── Supplied records ──
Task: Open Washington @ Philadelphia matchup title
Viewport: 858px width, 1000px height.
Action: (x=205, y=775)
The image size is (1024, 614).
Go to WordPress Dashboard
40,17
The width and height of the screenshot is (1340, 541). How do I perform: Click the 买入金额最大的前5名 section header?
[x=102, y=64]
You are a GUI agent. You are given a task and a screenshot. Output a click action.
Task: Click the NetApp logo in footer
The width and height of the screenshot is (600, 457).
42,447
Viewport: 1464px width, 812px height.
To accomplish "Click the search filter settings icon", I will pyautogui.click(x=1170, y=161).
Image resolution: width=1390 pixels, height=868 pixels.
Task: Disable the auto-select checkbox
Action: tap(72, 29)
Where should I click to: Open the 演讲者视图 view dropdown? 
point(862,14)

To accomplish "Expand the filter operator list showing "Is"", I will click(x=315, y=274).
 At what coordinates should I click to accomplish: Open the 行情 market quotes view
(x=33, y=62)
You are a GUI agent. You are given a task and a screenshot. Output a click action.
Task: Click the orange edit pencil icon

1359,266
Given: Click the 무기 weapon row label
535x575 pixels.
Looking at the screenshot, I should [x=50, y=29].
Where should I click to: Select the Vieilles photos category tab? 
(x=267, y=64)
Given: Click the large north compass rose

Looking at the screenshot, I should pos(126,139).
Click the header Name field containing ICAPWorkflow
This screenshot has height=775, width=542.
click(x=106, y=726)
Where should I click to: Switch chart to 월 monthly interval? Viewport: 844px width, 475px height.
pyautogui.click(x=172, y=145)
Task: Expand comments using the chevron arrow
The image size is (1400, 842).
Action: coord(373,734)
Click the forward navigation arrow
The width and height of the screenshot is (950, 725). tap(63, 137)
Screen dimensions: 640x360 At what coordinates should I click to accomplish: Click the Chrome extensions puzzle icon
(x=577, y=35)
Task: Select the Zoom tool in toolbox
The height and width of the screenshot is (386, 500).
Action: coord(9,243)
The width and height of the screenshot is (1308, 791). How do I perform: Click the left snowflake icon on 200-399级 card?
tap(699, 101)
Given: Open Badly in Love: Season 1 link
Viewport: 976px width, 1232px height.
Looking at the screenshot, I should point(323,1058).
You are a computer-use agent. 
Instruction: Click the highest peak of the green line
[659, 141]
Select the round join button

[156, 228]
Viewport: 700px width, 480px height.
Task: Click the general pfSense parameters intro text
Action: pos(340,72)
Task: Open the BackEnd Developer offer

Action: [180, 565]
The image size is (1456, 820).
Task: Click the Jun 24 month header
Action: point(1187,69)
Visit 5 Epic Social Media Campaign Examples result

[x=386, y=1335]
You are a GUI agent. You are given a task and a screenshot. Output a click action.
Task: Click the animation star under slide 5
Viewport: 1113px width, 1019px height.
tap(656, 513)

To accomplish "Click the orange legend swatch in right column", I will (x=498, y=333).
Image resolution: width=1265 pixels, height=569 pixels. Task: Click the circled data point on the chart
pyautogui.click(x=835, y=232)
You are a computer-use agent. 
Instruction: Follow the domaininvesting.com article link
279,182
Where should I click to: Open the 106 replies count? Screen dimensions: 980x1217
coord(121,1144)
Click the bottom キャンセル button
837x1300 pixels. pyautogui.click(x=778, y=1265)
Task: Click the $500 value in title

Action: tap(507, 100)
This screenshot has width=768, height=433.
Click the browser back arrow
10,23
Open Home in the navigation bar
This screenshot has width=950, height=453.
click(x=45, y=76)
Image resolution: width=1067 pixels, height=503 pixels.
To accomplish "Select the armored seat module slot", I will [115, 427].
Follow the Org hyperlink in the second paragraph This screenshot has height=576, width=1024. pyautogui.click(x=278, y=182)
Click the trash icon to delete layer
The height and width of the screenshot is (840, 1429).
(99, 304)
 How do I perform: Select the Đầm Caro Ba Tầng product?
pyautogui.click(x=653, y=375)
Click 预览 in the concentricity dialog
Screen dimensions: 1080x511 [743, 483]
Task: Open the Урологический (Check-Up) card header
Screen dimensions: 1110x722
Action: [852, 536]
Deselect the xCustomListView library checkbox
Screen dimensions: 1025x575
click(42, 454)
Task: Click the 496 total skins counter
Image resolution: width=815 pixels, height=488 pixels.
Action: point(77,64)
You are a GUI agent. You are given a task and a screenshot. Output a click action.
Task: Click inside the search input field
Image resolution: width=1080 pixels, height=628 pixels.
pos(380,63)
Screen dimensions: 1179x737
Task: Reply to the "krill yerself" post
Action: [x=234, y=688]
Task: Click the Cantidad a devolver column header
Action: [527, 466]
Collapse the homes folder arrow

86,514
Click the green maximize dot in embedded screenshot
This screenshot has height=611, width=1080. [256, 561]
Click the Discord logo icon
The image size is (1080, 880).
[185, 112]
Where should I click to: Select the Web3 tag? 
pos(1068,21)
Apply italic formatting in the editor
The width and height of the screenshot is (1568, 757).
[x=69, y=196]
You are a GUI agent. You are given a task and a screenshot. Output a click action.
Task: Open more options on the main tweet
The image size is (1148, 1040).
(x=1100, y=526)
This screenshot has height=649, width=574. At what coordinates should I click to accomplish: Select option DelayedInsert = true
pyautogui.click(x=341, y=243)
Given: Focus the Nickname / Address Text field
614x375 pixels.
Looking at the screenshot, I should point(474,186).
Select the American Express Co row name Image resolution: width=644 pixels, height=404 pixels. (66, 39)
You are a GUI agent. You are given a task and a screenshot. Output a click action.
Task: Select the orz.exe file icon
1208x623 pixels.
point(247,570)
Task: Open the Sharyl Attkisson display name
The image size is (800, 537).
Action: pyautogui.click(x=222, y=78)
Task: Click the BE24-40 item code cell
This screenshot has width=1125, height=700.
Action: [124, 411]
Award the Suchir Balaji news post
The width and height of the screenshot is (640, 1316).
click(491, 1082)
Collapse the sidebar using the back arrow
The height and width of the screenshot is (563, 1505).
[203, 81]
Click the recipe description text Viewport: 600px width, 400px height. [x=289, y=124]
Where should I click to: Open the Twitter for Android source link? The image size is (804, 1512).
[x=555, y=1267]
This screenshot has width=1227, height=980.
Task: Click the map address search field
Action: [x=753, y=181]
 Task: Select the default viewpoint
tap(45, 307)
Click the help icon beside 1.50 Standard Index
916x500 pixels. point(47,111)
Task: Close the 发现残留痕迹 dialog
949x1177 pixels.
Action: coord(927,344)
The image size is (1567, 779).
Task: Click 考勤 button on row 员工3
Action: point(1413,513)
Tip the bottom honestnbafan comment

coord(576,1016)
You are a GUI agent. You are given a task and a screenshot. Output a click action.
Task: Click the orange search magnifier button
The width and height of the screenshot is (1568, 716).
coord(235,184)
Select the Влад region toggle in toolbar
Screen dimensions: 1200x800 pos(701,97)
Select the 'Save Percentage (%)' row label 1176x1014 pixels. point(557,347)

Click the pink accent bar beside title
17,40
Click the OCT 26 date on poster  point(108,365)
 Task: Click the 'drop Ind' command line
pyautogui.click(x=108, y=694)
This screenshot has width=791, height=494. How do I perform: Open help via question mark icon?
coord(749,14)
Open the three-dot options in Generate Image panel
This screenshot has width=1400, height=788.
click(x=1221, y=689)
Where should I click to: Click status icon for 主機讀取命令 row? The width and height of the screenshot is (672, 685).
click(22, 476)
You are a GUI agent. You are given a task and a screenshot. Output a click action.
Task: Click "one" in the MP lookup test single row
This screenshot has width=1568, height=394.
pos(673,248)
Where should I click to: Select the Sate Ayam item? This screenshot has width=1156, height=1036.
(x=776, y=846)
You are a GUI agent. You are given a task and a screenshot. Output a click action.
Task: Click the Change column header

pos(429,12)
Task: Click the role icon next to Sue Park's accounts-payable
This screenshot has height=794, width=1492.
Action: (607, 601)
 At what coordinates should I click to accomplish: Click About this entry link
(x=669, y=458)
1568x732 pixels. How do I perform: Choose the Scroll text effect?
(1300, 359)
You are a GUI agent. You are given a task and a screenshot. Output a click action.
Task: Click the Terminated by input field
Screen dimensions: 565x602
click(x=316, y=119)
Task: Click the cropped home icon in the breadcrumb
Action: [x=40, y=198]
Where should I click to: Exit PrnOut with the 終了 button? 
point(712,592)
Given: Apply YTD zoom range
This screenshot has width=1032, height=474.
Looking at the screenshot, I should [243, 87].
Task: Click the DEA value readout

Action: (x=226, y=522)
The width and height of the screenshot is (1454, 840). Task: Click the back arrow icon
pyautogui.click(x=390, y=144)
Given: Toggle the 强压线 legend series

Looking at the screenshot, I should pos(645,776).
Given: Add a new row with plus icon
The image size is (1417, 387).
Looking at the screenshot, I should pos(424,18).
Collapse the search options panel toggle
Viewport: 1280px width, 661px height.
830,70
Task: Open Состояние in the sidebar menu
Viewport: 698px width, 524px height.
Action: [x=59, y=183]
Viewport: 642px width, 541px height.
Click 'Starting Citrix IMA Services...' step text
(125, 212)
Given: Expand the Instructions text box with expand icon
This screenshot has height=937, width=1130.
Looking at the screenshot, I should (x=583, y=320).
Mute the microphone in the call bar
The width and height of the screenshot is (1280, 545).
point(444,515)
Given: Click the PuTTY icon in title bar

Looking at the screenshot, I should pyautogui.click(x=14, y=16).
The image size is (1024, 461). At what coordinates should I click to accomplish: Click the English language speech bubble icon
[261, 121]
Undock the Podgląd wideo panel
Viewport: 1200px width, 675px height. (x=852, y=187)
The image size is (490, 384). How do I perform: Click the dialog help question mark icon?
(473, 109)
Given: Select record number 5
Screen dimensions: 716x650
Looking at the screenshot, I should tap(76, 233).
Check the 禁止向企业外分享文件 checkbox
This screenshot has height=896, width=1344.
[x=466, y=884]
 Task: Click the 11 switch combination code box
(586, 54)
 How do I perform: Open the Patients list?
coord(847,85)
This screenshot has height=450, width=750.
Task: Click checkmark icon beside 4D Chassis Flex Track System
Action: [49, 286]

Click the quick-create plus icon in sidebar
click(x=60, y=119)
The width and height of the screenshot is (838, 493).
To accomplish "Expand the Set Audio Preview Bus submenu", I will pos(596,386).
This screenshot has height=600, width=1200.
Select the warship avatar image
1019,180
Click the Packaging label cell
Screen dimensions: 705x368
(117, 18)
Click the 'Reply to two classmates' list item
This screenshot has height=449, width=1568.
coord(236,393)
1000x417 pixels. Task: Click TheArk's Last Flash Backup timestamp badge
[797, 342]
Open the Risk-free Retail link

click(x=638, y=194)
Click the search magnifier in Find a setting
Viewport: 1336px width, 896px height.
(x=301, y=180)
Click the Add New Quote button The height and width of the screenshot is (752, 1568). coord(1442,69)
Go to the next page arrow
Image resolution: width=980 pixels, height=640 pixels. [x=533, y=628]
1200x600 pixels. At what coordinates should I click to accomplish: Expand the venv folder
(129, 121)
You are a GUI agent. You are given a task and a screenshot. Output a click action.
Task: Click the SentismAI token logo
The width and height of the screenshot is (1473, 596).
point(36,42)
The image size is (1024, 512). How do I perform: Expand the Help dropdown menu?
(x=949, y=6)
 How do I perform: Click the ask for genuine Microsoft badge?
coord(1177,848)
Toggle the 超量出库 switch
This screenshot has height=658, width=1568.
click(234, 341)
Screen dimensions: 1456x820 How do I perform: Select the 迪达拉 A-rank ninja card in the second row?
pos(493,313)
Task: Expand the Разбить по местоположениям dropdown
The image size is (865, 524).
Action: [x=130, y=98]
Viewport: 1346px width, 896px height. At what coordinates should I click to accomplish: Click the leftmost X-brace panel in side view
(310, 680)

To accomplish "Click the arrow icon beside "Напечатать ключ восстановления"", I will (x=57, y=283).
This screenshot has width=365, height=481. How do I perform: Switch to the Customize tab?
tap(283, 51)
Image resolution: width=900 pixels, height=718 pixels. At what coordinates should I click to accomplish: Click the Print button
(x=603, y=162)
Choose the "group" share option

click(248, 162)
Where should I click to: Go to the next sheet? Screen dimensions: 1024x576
───
Task brief: Taking the records above, retype every line from the one with "Task: Open the Sharyl Attkisson display name" down to the one with "Award the Suchir Balaji news post", exactly and with nothing else.

Exercise result:
Task: Open the Sharyl Attkisson display name
The image size is (800, 537).
Action: pyautogui.click(x=222, y=78)
Task: Click the BE24-40 item code cell
This screenshot has width=1125, height=700.
Action: [124, 411]
Award the Suchir Balaji news post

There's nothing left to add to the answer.